[Word and element pointing entries]
★ ★ ★ ★ ★ ★ ★

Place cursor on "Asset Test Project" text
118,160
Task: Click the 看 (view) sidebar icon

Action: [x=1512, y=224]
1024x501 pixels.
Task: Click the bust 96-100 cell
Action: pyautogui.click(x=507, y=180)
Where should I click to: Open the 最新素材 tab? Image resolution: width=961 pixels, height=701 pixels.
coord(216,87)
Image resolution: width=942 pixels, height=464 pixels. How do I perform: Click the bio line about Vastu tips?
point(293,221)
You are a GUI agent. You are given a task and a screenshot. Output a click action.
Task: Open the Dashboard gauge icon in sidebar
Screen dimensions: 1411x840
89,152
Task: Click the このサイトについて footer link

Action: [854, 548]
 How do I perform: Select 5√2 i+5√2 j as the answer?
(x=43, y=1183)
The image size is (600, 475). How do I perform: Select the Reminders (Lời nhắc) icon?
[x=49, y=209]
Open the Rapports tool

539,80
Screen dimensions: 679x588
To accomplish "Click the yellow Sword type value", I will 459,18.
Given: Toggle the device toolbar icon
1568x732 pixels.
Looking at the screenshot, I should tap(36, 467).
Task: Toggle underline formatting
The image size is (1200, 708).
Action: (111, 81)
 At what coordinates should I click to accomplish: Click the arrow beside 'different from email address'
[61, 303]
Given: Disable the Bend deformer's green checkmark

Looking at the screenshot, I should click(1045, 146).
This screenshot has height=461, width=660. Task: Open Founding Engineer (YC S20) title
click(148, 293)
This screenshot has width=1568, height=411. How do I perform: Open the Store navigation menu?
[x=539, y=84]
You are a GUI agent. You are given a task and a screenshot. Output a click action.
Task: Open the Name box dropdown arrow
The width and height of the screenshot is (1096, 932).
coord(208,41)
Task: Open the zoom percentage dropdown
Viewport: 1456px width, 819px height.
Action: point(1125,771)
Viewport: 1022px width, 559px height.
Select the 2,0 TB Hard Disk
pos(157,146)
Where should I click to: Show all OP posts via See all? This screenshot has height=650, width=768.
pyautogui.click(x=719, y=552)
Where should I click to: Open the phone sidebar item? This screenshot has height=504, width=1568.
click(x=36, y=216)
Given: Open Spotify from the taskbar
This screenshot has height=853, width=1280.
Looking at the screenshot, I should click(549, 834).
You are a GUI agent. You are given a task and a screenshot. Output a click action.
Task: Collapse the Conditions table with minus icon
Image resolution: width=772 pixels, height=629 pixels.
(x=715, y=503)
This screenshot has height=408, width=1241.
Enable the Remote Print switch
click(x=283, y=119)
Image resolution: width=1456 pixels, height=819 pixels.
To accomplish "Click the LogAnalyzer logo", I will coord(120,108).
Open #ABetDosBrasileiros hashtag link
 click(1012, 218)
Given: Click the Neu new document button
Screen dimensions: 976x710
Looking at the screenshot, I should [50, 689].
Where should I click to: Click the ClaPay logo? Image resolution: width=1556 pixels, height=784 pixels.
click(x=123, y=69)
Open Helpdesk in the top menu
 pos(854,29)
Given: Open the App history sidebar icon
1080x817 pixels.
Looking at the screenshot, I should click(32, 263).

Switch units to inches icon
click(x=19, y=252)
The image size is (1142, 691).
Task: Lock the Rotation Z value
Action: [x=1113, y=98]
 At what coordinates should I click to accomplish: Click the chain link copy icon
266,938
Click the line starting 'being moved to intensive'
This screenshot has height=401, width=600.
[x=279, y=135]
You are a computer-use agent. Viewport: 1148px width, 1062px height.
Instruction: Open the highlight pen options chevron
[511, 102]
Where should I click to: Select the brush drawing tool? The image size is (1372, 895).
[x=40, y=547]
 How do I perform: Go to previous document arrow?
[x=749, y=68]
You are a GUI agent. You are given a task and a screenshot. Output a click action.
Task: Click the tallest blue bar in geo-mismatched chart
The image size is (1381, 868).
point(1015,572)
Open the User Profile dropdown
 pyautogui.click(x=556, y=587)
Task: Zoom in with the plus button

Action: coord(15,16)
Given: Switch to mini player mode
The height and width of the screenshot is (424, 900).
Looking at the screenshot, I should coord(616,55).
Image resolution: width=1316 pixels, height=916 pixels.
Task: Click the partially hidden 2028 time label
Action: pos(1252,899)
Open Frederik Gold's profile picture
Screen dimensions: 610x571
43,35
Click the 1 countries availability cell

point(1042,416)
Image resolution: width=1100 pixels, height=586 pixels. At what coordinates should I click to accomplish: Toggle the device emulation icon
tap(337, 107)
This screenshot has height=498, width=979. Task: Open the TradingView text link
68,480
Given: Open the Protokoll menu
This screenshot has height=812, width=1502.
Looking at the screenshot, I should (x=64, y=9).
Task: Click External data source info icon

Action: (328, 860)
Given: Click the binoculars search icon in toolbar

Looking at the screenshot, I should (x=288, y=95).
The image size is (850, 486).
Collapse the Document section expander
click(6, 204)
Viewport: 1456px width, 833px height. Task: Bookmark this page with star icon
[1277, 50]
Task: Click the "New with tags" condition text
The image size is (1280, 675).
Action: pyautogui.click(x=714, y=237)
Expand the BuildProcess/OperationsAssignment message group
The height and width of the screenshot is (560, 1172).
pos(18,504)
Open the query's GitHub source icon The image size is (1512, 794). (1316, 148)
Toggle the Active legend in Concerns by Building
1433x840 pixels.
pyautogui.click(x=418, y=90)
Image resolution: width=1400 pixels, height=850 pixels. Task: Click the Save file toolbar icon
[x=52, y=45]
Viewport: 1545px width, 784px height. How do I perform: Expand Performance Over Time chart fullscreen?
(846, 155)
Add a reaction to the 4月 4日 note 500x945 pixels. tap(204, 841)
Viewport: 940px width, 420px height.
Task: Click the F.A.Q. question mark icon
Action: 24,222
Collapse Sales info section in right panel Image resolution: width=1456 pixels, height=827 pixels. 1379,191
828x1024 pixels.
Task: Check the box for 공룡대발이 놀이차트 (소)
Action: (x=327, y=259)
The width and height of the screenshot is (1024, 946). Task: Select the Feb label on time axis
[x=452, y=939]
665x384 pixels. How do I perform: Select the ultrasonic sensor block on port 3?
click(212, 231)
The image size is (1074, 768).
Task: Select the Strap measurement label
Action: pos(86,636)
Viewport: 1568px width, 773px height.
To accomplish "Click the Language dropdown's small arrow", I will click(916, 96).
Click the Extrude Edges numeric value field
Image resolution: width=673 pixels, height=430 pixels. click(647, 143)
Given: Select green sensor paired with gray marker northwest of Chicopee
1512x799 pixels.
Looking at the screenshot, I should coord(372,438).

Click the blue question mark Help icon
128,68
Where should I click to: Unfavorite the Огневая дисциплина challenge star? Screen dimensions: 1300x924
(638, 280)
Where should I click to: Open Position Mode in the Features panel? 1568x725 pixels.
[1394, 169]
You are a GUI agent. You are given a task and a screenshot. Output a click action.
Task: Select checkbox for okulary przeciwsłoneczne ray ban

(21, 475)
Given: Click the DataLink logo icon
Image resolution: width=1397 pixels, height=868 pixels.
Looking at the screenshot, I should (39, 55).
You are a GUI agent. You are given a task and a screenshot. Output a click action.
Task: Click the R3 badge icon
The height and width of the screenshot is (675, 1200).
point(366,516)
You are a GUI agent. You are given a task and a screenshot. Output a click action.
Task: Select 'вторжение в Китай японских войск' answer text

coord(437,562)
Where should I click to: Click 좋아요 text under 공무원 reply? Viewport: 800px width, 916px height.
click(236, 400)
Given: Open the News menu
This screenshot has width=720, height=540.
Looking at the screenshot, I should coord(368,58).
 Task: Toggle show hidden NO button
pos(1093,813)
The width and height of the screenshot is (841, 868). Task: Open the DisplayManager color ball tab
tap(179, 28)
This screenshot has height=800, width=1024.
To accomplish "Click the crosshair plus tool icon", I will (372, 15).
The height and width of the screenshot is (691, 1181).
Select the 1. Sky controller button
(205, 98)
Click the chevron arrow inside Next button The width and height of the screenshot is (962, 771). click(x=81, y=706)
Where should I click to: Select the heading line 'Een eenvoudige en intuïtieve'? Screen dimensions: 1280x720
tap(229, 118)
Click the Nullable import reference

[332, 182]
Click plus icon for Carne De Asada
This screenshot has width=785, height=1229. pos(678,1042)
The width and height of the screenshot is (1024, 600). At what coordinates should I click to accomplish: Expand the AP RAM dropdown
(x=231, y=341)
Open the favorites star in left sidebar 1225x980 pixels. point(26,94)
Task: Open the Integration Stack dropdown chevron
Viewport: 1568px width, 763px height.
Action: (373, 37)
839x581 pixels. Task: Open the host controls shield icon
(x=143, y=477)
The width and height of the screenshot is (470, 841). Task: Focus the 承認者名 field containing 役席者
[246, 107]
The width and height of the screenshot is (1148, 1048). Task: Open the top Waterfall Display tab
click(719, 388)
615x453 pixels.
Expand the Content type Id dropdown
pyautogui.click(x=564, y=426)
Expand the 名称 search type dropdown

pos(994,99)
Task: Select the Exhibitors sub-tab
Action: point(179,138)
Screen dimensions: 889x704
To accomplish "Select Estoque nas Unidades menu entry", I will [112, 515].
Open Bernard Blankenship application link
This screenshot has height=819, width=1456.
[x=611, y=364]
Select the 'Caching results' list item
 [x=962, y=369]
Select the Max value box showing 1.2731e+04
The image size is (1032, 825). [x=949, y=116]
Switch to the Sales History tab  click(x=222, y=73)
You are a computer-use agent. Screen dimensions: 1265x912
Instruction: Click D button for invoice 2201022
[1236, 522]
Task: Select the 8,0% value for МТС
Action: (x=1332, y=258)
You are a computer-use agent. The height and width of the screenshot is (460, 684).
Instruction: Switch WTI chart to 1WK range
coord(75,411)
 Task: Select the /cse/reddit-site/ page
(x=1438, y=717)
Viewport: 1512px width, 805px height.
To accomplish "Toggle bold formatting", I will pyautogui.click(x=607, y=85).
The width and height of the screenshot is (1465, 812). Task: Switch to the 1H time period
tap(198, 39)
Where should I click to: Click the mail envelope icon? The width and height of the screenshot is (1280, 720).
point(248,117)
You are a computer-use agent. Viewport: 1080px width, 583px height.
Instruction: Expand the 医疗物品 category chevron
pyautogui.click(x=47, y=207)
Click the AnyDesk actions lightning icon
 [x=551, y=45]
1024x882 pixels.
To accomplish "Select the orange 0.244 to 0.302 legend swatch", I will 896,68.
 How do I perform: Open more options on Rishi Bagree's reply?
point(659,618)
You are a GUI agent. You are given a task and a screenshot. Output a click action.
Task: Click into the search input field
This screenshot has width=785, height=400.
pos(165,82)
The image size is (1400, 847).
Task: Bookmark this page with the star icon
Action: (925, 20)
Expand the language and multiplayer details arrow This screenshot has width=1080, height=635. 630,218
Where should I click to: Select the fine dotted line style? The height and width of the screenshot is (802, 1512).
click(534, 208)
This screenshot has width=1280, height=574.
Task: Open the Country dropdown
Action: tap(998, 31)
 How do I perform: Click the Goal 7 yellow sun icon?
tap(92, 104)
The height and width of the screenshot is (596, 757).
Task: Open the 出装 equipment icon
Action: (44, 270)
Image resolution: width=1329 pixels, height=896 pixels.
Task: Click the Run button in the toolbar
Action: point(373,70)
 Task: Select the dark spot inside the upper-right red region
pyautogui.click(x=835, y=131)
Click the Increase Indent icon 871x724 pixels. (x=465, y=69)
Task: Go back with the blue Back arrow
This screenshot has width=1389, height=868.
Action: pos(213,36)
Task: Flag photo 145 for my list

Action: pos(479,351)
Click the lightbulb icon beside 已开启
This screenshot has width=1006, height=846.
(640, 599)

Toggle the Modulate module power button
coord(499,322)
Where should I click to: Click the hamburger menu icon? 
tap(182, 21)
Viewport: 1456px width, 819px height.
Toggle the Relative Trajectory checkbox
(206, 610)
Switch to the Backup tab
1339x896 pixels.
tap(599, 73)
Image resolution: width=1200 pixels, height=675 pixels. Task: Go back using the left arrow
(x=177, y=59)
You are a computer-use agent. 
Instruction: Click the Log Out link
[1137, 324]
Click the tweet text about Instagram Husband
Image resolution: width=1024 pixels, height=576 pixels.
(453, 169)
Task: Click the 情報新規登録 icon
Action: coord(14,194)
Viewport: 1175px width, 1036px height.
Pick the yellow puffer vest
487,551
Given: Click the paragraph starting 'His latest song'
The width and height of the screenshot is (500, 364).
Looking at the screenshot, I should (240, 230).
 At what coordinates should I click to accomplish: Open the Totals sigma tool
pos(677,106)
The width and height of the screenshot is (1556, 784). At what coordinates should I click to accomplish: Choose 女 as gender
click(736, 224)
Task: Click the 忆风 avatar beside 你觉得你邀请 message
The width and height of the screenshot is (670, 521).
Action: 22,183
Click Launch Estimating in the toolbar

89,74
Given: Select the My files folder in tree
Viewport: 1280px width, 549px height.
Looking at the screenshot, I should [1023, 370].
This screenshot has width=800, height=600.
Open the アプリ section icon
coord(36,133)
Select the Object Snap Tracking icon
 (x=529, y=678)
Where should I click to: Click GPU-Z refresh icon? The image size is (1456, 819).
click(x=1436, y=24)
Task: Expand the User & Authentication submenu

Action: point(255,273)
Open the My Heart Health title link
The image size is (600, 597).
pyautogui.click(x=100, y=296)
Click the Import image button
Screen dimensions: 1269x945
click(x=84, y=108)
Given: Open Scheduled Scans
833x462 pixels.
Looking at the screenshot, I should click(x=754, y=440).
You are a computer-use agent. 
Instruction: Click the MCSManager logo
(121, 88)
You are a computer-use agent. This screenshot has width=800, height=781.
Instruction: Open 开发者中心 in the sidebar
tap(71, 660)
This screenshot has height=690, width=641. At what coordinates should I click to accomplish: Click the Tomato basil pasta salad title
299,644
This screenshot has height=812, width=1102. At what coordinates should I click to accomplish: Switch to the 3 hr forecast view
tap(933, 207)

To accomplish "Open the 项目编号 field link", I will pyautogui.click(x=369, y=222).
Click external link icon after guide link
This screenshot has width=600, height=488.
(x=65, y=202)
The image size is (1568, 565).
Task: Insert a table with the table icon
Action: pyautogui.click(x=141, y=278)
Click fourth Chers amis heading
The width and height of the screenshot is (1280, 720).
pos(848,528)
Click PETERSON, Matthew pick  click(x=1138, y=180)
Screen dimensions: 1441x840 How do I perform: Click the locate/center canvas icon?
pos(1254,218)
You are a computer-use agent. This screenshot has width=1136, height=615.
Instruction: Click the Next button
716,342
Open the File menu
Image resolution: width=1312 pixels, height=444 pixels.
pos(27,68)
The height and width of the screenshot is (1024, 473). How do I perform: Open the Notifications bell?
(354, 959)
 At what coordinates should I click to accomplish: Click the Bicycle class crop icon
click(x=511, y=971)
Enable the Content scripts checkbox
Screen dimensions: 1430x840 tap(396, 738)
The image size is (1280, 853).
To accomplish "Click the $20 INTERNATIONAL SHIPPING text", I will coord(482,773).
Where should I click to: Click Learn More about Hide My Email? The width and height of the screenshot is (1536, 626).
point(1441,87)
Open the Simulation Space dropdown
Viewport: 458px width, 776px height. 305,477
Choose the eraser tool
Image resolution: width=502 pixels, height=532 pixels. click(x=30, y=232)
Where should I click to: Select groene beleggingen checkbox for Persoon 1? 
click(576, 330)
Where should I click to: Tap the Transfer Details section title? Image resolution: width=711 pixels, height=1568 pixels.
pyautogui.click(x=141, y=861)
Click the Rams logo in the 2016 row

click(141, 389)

★ ★ ★ ★ ★ ★ ★

Task objective ->
From the entries above, copy each line that contains the word "dropdown", matching case exactly.

Written solution ->
Task: Open the Name box dropdown arrow
Task: Open the zoom percentage dropdown
Open the User Profile dropdown
To accomplish "Click the Language dropdown's small arrow", I will click(916, 96).
The width and height of the screenshot is (1024, 600). At what coordinates should I click to accomplish: Expand the AP RAM dropdown
Task: Open the Integration Stack dropdown chevron
Expand the Content type Id dropdown
Expand the 名称 search type dropdown
Task: Open the Country dropdown
Open the Simulation Space dropdown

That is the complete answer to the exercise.